I once had a health service doctor flush my ears while I was a student, and he followed it up with a drop of rubbing alcohol in each ear to get the water out, which he claimed could lead to infections. He said that he made the same recommendation to the swim team following their practices. Well, maybe so, and it will flush the water out, but it stung like hell.

I’m a little suspicious that the advice to go to a specialist means “No one in this office has the time and/or inclination to lavage the gunk out of your ears”. Unless there is some horrific clinical finding of which we’re unaware, an internist/nurse/physician assistant should be able to take care of this problem in most cases.

I once developed sudden loss of hearing in one ear and went to the urgi-center, where they did the syringe/basin bit, and lo! I could hear again (I won’t describe what they removed, but I briefly considered making an Xmas candle out of it).

I get by fine with a paper clip unfolded to a long U-shape. Gets out the gunk good without pushing it up against the eardrum.

This is not medical advice. Don’t do this yourself. In fact, forget that I said I do it.

This is very interesting to me. I have complained of pain and hearing loss in one ear for years. The ENT agreed that I had some wax, but insinuated that having him remove it would be painful, so I haven’t done it.

I have had to have my ears irrigated several times, about every 2-3 years or so. If you are prone to dizziness and find this sensation to be extremely discomforting as I do, make sure they are using warm water. If the water is too cold it’ll make the room spin worse than stepping off the Tilt-a-Whirl.

That’s the thing that has me concerned about trying a home remedy. I know that the doctor has better equipment and skills to deal with this than me. A big syringe and eyes that can look right in my ear has to beat blindly squirting water up there with a little rubber bulb. Yet, the doctor isn’t even willing to try, he wants you to see a specialist.

I’d go see the specialist, unless it’s going to cost you money you can’t afford to spend.

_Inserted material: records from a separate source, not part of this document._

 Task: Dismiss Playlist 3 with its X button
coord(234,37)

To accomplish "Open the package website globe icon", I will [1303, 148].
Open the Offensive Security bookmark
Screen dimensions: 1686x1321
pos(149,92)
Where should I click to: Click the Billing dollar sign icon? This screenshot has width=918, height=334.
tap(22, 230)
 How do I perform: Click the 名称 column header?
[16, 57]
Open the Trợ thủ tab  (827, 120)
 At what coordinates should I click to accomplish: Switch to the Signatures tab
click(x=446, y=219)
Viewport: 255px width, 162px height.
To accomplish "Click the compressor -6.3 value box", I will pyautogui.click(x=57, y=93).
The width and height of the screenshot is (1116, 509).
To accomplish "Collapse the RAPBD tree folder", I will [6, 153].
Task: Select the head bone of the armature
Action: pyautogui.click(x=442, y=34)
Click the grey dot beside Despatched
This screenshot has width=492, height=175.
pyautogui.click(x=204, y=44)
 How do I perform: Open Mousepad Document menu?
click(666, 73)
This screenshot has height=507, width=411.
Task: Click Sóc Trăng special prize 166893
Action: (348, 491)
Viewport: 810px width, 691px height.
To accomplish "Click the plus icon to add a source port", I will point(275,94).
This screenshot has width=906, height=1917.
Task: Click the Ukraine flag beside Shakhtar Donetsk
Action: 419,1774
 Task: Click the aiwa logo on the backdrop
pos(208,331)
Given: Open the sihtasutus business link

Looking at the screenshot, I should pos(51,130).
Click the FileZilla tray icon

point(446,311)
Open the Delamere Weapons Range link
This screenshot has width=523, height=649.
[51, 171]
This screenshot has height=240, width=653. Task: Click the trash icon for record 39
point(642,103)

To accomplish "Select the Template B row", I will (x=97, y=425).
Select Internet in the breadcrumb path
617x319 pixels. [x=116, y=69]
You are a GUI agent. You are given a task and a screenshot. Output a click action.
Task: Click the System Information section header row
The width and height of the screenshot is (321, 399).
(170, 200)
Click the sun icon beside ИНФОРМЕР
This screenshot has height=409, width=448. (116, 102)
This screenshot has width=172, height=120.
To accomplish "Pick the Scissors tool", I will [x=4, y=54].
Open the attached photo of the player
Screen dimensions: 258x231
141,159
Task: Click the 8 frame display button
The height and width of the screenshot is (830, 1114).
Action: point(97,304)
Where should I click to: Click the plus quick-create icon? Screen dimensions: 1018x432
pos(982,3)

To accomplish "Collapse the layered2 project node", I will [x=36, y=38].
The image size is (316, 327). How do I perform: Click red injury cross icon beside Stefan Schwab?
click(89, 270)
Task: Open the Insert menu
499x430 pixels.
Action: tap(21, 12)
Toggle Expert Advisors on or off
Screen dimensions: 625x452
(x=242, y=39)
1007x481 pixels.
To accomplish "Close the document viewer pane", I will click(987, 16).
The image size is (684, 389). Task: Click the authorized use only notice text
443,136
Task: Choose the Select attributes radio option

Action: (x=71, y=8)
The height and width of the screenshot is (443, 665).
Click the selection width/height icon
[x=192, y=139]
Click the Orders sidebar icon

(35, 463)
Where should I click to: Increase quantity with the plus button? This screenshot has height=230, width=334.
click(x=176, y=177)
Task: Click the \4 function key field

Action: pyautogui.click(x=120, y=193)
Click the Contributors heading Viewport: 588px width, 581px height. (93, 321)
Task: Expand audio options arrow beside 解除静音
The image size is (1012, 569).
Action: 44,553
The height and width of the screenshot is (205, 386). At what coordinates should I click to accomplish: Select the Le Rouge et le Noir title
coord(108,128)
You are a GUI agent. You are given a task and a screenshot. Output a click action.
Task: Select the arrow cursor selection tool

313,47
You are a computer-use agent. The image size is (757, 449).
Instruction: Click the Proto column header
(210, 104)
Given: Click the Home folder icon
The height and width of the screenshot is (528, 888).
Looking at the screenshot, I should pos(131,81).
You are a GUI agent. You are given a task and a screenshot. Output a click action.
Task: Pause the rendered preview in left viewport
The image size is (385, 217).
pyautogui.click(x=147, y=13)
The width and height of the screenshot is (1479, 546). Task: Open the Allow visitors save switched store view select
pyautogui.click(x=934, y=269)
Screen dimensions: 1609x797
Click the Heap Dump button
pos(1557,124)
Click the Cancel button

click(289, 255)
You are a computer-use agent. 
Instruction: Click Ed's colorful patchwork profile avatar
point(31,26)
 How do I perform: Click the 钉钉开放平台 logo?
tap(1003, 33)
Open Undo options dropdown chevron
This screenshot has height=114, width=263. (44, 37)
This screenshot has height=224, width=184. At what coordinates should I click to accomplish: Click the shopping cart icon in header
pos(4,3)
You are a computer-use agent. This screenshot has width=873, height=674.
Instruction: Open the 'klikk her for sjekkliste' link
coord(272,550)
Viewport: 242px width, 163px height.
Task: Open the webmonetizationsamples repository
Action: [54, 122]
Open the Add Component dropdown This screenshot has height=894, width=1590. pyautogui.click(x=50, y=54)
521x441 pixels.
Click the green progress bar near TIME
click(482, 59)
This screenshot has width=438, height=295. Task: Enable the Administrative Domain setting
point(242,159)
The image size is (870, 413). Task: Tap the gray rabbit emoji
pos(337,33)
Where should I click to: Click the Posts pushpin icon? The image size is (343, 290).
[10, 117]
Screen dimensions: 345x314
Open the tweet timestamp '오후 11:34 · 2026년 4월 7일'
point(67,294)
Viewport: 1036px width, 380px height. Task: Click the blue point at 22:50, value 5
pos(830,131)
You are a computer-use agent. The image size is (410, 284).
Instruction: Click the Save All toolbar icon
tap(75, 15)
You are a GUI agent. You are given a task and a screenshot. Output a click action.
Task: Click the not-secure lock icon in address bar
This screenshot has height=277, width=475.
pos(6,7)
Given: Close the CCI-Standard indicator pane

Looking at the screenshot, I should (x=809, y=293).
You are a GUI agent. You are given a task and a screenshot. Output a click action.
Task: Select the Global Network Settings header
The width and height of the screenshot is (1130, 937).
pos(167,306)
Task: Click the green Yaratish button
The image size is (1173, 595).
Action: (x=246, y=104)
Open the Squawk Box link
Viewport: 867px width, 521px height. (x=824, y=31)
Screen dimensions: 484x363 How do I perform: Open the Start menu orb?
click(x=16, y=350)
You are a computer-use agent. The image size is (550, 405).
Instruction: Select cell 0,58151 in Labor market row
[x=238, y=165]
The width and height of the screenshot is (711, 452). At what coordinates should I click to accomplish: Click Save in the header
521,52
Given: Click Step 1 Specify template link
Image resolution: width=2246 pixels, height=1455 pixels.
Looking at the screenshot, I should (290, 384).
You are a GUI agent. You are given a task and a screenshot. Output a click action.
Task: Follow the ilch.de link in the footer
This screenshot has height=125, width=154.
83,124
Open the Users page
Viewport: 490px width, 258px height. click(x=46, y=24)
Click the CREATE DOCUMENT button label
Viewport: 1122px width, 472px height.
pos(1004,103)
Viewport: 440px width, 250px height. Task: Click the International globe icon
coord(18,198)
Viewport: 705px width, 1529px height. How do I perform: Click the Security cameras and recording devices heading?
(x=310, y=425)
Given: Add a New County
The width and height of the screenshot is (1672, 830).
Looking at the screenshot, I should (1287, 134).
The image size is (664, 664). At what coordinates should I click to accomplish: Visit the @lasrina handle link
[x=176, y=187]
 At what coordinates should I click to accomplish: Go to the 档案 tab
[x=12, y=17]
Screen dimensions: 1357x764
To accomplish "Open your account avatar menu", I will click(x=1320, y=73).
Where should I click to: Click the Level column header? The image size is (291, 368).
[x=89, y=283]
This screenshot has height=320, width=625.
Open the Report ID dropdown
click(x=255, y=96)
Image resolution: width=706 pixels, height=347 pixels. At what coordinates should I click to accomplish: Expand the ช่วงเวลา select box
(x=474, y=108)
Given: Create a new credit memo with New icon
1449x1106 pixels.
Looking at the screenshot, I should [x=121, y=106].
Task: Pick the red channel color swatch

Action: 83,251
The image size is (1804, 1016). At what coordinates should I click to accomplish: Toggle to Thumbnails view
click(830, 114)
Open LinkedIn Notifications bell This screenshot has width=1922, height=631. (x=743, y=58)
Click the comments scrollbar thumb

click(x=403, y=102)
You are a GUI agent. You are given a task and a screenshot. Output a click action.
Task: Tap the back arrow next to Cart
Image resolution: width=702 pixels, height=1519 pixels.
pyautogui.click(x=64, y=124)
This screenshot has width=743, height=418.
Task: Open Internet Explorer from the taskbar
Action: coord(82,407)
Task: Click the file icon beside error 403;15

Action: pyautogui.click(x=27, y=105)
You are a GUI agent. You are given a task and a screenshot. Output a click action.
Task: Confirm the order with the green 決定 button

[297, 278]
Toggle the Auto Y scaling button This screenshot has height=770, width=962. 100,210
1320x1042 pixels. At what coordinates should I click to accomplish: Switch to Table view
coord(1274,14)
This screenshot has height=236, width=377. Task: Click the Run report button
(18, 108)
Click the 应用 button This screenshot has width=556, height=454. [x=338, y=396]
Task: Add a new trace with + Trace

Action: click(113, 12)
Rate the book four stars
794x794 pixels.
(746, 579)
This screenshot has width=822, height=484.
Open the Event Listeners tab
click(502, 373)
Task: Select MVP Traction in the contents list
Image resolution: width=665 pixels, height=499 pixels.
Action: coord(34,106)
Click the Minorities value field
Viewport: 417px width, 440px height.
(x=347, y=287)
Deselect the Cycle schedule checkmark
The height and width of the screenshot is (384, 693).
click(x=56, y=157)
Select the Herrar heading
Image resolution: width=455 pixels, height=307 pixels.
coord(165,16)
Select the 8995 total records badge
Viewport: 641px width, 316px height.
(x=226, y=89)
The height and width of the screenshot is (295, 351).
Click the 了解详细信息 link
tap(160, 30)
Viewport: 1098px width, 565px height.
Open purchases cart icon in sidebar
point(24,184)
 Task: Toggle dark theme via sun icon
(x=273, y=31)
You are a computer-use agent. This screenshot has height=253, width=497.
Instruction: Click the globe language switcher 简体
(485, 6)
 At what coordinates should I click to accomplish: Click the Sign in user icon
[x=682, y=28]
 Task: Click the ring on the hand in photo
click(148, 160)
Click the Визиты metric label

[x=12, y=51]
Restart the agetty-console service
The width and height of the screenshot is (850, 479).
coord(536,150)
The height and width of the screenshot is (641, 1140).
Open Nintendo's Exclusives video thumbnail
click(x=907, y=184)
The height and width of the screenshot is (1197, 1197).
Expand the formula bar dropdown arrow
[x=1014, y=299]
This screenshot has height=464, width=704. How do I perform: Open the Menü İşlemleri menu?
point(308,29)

I have massive piles of earwax that like to hide in my ears. It’s a family trait that my nephew has inherited. While I(don’t do this!!!) use a water pik to get mine out(it works really really well, but I don’t think I should recommend it), his ears are so designed that he has to go to the ENT when his wax has overcome him. And he’s never happy about it.

I’m another person who has to get their ears professionally blasted every once in a while. They tried mineral oil on mine and it didn’t do much so they switched to peroxide. That did the trick. I thought I could hear before but I was hearing things I didn’t know were there.

I go to the clinic so they use the big metal syringe and not the vacuum sucker thingie. One time the clearing was enough disturbance to the ear to get it feeling almost like an ear infection, but that passed.

I know something about it myself: futzing around with the tiny syringes they sell does more harm than good and gives me an ear infection (a real one, unlike the temporary discomfort I mentioned in the previous post). I’d rather have someone who can see in my ear and has a steady hand to ease any resistant wax/tissue out for me. I like being able to hear.

I think the do it yourself option is clear here. Get a $1 bottle of hydrogen peroxide, pour some carefully in your ear, and then have someone piss in it.

What, now?

Are you going to have it bronzed?

[Steve Martin]
The key word here is carefully.
[/Steve Martin]

The OTC kit with syringe bulb is the same thing my doctor used when I plugged it with a q-tip (actually it was the nurse). I purchased an OTC kit and clean my ears a couple of times a year. One thing you can do to soften the wax is just let warm/hot water stream in your ear while showering.

The worst thing that can happen is that the wax doesn’t come out. I also recommend that you plug the sink so you can see what comes out.

I read about an ‘earwax candle’ in Choke by Chuck Palahniuk. I have no idea if its true but apparently you roll up a small piece of paper and stick it in your ear and you turn your head to one side and light it, blowing it out just before it gets to your ear. Is there such a thing? Even if there was I’d go to a specialist, but I’d still like to know.

That story sounds strangely familiar.